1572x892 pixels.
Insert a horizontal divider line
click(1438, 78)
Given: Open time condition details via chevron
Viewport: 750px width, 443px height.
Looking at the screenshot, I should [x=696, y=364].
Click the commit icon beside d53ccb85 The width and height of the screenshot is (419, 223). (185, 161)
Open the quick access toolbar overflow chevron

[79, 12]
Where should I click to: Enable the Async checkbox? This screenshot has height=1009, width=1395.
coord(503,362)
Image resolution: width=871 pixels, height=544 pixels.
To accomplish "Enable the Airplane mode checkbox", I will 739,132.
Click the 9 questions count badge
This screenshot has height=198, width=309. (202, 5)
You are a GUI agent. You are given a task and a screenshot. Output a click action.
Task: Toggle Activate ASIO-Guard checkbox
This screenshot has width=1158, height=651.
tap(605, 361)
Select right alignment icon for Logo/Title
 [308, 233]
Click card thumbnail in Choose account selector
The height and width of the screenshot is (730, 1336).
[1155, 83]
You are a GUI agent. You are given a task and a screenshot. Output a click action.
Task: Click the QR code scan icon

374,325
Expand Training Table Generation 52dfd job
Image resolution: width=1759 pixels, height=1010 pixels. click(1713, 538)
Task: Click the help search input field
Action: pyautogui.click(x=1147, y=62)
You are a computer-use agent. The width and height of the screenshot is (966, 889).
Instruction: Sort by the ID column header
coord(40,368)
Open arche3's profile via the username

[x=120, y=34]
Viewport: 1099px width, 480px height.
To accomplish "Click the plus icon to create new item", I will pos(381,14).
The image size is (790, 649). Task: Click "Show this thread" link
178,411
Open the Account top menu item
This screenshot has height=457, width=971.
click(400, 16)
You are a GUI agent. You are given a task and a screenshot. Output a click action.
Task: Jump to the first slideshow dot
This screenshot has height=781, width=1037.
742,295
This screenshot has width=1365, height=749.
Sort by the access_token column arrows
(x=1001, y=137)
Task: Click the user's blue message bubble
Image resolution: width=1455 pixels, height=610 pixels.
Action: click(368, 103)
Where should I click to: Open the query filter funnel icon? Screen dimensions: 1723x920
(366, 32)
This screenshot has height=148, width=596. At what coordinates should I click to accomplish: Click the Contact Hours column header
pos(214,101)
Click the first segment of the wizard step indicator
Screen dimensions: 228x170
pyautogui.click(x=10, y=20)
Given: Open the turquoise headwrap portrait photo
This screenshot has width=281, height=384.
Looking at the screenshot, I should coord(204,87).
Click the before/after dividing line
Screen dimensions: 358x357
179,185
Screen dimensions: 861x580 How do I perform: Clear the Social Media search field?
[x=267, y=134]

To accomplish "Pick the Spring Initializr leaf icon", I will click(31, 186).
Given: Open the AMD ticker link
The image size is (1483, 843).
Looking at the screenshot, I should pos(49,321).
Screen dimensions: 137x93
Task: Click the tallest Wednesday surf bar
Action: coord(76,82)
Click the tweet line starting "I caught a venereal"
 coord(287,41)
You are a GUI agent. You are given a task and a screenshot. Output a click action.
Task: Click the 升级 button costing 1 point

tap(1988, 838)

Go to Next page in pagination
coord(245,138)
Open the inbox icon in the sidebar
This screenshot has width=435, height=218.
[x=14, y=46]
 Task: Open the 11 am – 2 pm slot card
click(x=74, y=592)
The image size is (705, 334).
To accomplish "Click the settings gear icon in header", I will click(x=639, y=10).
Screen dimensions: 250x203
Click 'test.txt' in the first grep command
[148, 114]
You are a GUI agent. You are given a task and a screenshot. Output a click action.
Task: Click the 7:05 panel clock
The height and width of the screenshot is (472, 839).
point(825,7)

--------------------------------

- Challenge
Please copy every row above word for word, leaving nothing out and changing nothing.

- The response
1572x892 pixels.
Insert a horizontal divider line
click(1438, 78)
Given: Open time condition details via chevron
Viewport: 750px width, 443px height.
Looking at the screenshot, I should [x=696, y=364].
Click the commit icon beside d53ccb85 The width and height of the screenshot is (419, 223). (185, 161)
Open the quick access toolbar overflow chevron

[79, 12]
Where should I click to: Enable the Async checkbox? This screenshot has height=1009, width=1395.
coord(503,362)
Image resolution: width=871 pixels, height=544 pixels.
To accomplish "Enable the Airplane mode checkbox", I will 739,132.
Click the 9 questions count badge
This screenshot has height=198, width=309. (202, 5)
You are a GUI agent. You are given a task and a screenshot. Output a click action.
Task: Toggle Activate ASIO-Guard checkbox
This screenshot has width=1158, height=651.
tap(605, 361)
Select right alignment icon for Logo/Title
 [308, 233]
Click card thumbnail in Choose account selector
The height and width of the screenshot is (730, 1336).
[1155, 83]
You are a GUI agent. You are given a task and a screenshot. Output a click action.
Task: Click the QR code scan icon

374,325
Expand Training Table Generation 52dfd job
Image resolution: width=1759 pixels, height=1010 pixels. click(1713, 538)
Task: Click the help search input field
Action: pyautogui.click(x=1147, y=62)
You are a computer-use agent. The width and height of the screenshot is (966, 889).
Instruction: Sort by the ID column header
coord(40,368)
Open arche3's profile via the username

[x=120, y=34]
Viewport: 1099px width, 480px height.
To accomplish "Click the plus icon to create new item", I will pos(381,14).
The image size is (790, 649). Task: Click "Show this thread" link
178,411
Open the Account top menu item
This screenshot has height=457, width=971.
click(400, 16)
You are a GUI agent. You are given a task and a screenshot. Output a click action.
Task: Jump to the first slideshow dot
This screenshot has height=781, width=1037.
742,295
This screenshot has width=1365, height=749.
Sort by the access_token column arrows
(x=1001, y=137)
Task: Click the user's blue message bubble
Image resolution: width=1455 pixels, height=610 pixels.
Action: click(368, 103)
Where should I click to: Open the query filter funnel icon? Screen dimensions: 1723x920
(366, 32)
This screenshot has height=148, width=596. At what coordinates should I click to accomplish: Click the Contact Hours column header
pos(214,101)
Click the first segment of the wizard step indicator
Screen dimensions: 228x170
pyautogui.click(x=10, y=20)
Given: Open the turquoise headwrap portrait photo
This screenshot has width=281, height=384.
Looking at the screenshot, I should coord(204,87).
Click the before/after dividing line
Screen dimensions: 358x357
179,185
Screen dimensions: 861x580 How do I perform: Clear the Social Media search field?
[x=267, y=134]

To accomplish "Pick the Spring Initializr leaf icon", I will click(31, 186).
Given: Open the AMD ticker link
The image size is (1483, 843).
Looking at the screenshot, I should pos(49,321).
Screen dimensions: 137x93
Task: Click the tallest Wednesday surf bar
Action: coord(76,82)
Click the tweet line starting "I caught a venereal"
 coord(287,41)
You are a GUI agent. You are given a task and a screenshot. Output a click action.
Task: Click the 升级 button costing 1 point

tap(1988, 838)

Go to Next page in pagination
coord(245,138)
Open the inbox icon in the sidebar
This screenshot has width=435, height=218.
[x=14, y=46]
 Task: Open the 11 am – 2 pm slot card
click(x=74, y=592)
The image size is (705, 334).
To accomplish "Click the settings gear icon in header", I will click(x=639, y=10).
Screen dimensions: 250x203
Click 'test.txt' in the first grep command
[148, 114]
You are a GUI agent. You are given a task and a screenshot. Output a click action.
Task: Click the 7:05 panel clock
The height and width of the screenshot is (472, 839).
point(825,7)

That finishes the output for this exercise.